Try it: When a line of the entries contains "heading", please list that line.

Stored data entries

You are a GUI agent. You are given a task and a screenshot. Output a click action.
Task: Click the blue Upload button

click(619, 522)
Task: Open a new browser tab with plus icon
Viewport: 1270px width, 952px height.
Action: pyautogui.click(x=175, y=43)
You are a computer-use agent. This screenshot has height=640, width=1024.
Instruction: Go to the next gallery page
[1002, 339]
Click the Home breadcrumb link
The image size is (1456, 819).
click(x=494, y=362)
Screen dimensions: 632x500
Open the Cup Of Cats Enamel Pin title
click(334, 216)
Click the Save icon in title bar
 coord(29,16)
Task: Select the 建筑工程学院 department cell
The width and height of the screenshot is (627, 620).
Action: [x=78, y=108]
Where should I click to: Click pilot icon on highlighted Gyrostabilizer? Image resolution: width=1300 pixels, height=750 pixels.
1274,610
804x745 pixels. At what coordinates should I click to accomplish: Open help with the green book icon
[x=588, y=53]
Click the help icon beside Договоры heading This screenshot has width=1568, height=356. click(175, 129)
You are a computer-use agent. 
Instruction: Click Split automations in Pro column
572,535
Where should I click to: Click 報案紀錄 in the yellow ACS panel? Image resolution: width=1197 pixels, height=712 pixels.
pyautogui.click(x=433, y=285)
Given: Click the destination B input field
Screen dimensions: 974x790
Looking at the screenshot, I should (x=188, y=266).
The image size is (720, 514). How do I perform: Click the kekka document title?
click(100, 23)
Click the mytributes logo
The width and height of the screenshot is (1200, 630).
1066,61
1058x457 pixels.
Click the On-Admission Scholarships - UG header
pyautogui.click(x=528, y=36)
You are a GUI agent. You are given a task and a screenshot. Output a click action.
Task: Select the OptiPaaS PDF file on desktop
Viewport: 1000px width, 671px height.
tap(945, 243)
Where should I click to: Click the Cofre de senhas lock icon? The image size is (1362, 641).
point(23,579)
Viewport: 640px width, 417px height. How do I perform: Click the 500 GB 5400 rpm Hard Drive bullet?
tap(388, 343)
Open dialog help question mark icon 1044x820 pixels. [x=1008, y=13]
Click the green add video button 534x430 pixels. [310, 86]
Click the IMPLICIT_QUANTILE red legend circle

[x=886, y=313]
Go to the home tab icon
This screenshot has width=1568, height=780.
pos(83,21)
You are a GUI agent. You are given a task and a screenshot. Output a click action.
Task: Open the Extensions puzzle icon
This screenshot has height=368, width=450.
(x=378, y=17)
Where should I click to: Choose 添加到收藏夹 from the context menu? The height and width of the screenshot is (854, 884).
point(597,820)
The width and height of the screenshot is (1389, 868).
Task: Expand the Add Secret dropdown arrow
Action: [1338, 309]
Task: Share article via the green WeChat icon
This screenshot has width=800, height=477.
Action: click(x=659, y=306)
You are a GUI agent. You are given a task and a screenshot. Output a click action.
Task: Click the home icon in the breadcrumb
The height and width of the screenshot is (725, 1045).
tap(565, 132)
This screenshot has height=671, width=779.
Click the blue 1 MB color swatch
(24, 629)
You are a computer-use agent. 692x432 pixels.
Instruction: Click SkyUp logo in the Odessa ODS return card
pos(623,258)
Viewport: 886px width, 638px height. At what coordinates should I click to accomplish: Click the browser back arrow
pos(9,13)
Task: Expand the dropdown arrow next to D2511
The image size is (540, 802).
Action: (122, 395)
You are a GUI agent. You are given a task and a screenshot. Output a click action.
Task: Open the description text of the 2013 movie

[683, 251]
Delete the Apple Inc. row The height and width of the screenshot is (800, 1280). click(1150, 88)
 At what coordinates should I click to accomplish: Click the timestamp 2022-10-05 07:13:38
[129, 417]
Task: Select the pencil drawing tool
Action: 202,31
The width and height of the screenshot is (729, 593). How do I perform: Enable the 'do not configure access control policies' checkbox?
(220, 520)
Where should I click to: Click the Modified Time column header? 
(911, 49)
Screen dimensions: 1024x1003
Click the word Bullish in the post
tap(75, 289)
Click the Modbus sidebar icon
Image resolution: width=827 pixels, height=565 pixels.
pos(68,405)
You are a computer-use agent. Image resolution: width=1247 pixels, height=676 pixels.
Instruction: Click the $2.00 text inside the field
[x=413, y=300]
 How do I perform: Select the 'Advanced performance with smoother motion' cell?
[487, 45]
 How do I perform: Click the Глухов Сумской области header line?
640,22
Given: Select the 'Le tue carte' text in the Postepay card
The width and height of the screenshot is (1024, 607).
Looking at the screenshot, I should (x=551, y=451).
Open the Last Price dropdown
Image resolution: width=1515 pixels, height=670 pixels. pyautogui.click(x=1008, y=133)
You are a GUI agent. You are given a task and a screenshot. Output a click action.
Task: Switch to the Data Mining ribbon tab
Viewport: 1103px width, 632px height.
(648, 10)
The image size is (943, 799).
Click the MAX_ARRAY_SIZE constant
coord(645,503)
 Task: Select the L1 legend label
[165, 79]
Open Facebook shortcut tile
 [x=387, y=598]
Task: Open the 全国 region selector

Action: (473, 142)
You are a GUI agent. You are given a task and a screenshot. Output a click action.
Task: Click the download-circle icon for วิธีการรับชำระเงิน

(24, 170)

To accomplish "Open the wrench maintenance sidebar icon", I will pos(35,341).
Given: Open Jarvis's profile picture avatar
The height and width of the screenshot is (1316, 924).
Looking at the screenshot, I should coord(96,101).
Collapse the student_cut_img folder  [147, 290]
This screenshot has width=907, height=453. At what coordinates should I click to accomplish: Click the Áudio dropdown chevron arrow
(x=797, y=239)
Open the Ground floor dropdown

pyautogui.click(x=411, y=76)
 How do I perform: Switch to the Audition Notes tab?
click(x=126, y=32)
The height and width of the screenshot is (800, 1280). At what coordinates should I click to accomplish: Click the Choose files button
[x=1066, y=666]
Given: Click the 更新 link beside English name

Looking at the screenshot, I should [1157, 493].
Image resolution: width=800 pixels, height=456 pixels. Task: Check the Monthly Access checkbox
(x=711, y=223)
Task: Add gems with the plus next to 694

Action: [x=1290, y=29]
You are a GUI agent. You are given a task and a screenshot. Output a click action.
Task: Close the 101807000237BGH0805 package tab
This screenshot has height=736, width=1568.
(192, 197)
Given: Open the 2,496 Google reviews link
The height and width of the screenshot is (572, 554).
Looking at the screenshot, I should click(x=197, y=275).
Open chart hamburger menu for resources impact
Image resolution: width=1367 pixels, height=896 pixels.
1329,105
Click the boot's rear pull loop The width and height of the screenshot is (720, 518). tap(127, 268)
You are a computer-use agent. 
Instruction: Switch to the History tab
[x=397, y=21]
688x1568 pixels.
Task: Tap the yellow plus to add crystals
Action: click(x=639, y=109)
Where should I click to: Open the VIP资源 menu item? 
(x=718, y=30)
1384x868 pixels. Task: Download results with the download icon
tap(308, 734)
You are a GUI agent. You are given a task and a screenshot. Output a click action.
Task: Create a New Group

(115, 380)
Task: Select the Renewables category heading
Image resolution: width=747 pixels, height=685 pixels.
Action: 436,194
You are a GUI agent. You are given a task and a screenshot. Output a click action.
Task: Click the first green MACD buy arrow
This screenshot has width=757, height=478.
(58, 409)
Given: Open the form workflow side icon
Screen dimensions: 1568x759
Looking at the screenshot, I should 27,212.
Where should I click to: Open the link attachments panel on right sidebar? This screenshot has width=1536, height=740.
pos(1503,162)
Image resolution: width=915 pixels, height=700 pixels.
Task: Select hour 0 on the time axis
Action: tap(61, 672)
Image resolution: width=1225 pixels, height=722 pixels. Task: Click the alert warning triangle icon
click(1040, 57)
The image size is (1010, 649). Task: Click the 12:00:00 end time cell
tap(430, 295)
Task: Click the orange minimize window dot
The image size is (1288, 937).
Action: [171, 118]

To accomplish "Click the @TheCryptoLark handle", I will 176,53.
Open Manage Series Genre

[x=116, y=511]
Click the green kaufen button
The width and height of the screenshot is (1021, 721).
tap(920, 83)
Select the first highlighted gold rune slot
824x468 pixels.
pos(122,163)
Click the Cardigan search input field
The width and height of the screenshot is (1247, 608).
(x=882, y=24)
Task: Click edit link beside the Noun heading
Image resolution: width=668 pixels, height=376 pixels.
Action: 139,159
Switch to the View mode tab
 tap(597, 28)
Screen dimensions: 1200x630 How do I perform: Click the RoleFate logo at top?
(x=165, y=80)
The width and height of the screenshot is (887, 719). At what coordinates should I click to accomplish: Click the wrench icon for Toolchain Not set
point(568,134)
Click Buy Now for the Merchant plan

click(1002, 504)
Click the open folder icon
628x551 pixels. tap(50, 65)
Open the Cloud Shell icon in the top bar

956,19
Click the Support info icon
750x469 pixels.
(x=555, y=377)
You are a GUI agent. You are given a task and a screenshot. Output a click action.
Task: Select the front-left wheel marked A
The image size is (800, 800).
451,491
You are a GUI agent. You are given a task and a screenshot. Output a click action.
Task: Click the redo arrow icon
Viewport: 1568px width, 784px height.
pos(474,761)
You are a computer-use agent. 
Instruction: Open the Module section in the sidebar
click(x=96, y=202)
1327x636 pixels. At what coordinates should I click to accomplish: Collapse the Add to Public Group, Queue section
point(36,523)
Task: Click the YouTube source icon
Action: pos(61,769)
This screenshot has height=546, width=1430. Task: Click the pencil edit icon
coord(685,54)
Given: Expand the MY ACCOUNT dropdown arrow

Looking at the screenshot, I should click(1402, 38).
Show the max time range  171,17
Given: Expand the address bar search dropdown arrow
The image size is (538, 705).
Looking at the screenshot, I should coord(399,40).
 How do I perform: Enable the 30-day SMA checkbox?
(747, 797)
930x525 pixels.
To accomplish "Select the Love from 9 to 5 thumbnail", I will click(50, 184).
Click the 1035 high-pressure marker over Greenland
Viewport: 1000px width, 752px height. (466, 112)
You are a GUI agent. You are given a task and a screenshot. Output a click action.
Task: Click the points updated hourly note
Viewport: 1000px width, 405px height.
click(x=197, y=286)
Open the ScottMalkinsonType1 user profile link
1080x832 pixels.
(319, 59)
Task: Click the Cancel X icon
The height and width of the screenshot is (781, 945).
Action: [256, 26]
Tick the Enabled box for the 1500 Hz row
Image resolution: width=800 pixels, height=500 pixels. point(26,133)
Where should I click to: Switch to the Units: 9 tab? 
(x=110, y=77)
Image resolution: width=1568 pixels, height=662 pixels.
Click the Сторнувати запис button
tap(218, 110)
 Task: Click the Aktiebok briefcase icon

Completed exercise:
Click the help icon beside Договоры heading This screenshot has width=1568, height=356. click(175, 129)
Task: Select the Renewables category heading
Task: Click edit link beside the Noun heading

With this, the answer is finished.